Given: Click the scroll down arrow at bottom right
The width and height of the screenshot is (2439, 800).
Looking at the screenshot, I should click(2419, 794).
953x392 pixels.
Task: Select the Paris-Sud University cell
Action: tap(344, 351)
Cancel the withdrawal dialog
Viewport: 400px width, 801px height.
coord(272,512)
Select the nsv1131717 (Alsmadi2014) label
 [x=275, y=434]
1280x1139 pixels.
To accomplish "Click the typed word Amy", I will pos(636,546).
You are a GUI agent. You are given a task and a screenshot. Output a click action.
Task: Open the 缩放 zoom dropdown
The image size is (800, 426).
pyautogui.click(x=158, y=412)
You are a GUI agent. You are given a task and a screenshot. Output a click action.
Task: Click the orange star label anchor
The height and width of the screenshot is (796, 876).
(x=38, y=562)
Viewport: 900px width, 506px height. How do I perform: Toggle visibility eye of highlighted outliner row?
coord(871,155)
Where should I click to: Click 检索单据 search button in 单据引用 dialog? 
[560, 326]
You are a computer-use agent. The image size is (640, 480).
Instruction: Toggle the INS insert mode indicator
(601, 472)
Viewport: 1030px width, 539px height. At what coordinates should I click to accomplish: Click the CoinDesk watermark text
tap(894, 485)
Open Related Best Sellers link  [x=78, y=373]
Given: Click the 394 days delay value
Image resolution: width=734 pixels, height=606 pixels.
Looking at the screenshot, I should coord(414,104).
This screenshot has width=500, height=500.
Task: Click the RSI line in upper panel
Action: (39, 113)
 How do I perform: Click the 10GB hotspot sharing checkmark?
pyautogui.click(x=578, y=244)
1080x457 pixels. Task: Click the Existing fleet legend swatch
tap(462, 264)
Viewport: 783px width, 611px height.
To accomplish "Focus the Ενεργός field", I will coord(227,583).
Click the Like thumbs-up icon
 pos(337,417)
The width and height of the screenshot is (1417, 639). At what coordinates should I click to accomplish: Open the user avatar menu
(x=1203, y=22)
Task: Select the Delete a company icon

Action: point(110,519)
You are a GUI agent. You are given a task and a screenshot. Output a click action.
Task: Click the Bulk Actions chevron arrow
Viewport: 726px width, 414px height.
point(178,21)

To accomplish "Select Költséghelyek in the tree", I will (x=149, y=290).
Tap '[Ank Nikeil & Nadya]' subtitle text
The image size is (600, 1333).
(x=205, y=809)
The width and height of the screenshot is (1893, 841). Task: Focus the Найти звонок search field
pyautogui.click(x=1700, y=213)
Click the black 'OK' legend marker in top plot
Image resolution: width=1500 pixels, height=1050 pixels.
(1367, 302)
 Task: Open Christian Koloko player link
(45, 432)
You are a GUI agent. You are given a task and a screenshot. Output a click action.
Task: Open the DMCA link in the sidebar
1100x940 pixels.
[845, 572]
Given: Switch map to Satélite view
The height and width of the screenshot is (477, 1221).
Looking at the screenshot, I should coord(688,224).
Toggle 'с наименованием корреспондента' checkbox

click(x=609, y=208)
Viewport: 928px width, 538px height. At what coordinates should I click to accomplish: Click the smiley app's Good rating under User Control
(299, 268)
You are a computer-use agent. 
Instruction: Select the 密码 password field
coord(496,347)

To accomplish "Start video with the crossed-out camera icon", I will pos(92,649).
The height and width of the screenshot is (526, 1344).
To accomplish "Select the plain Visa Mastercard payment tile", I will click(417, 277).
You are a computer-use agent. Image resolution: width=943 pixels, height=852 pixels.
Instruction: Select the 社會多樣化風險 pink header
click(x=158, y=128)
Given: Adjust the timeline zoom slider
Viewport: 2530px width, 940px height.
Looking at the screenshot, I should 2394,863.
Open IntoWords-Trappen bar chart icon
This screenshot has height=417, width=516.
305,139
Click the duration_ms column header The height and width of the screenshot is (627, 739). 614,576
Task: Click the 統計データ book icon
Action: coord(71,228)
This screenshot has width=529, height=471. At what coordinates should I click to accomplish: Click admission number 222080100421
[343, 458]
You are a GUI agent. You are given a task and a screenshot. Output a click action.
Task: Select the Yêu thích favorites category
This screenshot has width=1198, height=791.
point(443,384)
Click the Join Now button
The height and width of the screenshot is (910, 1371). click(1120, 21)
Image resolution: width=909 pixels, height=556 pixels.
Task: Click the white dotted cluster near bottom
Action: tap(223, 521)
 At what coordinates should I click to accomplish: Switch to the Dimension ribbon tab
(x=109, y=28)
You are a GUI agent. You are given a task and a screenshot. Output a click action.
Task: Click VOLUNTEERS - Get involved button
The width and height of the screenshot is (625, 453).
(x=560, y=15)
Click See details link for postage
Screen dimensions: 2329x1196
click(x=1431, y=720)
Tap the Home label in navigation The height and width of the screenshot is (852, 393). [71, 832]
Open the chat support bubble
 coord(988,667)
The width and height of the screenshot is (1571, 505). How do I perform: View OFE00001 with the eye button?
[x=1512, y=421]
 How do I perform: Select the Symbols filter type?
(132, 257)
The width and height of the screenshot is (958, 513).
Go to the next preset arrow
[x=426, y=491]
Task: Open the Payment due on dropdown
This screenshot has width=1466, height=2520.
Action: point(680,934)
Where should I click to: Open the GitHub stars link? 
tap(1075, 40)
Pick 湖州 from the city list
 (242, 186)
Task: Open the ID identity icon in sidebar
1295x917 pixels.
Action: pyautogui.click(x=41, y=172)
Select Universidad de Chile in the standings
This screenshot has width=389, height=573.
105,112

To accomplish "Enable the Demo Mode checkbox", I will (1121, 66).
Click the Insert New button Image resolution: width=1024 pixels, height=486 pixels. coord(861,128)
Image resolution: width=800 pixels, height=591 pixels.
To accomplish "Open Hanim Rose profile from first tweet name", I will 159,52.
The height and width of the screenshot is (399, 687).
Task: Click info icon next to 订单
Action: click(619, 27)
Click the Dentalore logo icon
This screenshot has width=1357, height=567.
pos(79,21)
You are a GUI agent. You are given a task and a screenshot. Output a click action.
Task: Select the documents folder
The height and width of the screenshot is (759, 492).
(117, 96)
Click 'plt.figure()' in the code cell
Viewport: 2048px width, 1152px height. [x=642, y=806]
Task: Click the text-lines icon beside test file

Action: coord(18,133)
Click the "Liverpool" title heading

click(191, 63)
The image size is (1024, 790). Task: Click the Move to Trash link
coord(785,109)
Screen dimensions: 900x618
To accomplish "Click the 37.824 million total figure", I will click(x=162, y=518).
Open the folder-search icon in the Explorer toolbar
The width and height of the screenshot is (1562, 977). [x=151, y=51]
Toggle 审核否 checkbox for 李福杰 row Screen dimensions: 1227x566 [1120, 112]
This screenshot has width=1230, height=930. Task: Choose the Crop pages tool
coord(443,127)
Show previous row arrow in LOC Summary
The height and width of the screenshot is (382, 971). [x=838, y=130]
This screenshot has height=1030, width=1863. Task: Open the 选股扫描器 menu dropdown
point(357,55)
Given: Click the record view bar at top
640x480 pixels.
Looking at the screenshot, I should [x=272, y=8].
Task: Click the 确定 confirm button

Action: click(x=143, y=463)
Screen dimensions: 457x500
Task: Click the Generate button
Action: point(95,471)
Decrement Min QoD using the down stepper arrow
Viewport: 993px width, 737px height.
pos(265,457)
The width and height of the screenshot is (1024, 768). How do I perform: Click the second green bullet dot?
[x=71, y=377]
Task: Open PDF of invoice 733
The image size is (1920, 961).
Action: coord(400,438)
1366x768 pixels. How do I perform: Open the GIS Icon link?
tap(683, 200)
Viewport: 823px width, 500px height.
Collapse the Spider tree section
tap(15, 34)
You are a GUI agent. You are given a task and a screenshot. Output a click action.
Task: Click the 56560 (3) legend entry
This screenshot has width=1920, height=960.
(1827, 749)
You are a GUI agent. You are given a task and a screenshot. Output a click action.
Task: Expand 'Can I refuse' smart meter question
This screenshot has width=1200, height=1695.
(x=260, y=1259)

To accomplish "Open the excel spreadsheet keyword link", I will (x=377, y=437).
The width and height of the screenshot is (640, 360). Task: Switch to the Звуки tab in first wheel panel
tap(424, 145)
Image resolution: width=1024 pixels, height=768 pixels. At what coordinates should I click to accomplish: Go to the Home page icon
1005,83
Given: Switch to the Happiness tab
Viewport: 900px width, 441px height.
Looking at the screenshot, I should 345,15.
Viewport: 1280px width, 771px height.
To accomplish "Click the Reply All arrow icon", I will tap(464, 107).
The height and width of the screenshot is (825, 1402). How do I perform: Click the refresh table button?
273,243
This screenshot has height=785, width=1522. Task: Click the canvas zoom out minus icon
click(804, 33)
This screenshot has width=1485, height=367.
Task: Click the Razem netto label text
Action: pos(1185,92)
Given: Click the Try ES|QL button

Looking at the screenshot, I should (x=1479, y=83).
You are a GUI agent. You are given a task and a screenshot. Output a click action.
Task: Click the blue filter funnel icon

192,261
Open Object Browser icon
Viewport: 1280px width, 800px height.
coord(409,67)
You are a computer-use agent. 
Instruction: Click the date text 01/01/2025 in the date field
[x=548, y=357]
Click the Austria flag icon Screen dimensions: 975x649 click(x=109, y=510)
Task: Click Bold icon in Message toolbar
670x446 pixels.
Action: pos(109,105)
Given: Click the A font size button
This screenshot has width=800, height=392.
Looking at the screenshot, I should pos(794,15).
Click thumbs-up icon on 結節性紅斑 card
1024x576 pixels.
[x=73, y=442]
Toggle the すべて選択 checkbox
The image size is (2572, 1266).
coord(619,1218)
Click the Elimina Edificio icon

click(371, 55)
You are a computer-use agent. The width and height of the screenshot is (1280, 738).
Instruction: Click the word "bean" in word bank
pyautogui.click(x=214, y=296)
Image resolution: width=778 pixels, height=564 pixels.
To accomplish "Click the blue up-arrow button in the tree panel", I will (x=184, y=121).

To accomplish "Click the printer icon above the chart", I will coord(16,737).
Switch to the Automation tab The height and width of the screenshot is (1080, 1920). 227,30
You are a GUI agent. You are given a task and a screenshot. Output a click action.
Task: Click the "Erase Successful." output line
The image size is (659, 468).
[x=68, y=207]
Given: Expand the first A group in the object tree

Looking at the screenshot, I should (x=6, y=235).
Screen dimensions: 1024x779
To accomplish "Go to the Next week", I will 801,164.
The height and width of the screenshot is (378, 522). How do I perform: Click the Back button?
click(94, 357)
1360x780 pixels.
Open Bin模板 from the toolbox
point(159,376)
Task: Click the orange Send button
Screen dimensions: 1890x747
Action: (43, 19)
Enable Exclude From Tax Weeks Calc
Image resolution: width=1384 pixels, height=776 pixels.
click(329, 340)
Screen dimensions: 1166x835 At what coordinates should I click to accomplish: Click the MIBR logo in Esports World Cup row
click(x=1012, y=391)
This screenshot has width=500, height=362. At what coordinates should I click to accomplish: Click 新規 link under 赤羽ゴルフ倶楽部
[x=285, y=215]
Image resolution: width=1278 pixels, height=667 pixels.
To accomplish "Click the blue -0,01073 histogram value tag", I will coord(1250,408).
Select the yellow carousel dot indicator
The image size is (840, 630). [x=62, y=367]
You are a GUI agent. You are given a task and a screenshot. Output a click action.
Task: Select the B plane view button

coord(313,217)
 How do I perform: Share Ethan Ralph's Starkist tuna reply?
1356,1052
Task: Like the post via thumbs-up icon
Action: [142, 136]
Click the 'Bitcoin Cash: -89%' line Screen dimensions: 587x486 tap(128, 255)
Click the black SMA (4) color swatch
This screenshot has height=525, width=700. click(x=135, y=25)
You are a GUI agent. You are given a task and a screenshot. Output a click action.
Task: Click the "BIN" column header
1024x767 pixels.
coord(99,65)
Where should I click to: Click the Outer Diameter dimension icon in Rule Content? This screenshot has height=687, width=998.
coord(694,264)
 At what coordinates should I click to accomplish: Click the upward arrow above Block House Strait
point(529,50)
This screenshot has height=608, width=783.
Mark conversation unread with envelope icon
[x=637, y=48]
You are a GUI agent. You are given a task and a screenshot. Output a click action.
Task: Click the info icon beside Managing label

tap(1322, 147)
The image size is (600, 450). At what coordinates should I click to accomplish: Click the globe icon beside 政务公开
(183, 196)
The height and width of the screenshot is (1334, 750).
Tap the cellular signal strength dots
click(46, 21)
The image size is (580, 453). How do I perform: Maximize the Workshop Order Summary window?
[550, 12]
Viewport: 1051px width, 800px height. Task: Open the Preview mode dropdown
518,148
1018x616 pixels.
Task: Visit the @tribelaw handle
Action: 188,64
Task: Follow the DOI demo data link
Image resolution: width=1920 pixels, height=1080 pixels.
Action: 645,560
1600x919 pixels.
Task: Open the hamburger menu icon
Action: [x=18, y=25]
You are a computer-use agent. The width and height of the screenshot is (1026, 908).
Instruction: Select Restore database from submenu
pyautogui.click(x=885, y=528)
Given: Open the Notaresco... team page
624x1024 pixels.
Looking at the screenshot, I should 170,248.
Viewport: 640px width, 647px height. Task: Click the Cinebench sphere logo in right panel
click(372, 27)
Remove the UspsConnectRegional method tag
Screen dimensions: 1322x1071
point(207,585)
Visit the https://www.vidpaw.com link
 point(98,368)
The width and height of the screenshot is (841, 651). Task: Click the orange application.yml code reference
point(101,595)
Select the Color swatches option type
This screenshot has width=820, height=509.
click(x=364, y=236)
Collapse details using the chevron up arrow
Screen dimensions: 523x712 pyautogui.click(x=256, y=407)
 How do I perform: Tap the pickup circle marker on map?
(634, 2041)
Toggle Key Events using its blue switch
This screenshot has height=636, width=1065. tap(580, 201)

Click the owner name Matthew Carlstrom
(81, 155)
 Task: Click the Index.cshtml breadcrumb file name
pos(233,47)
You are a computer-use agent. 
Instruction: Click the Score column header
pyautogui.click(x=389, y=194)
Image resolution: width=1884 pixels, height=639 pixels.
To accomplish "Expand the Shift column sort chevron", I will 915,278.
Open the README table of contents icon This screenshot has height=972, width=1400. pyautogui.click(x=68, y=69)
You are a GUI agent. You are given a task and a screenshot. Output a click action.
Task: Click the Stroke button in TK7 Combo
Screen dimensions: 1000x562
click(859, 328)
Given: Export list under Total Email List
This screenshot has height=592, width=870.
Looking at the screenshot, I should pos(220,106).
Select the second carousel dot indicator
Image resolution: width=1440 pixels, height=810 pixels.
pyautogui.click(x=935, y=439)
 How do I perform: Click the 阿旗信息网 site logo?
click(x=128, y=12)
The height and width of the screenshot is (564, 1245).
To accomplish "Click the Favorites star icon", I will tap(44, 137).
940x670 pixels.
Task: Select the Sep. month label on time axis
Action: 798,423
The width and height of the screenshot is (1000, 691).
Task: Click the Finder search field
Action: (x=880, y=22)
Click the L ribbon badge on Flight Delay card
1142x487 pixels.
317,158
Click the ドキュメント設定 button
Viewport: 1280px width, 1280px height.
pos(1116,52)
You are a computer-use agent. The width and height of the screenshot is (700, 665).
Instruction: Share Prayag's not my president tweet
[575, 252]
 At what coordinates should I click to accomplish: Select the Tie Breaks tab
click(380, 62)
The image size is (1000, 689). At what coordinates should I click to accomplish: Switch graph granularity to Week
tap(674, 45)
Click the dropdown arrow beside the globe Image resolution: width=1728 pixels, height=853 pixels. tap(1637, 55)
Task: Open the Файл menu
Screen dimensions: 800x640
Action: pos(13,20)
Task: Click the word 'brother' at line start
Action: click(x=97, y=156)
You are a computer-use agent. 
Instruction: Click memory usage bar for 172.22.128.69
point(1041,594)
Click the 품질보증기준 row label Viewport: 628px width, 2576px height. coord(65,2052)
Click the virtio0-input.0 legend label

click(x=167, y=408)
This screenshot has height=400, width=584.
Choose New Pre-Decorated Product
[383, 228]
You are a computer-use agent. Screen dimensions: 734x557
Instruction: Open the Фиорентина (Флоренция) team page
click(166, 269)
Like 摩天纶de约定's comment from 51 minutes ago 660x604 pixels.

#### [Assigned task]
Everything from the line with "670x446 pixels." through the line with "is (1280, 738)." in the listing above must be retyped exactly, with nothing added.

#### [Result for this task]
670x446 pixels.
Action: pos(109,105)
Given: Click the A font size button
This screenshot has width=800, height=392.
Looking at the screenshot, I should pos(794,15).
Click thumbs-up icon on 結節性紅斑 card
1024x576 pixels.
[x=73, y=442]
Toggle the すべて選択 checkbox
The image size is (2572, 1266).
coord(619,1218)
Click the Elimina Edificio icon

click(371, 55)
You are a computer-use agent. The width and height of the screenshot is (1280, 738).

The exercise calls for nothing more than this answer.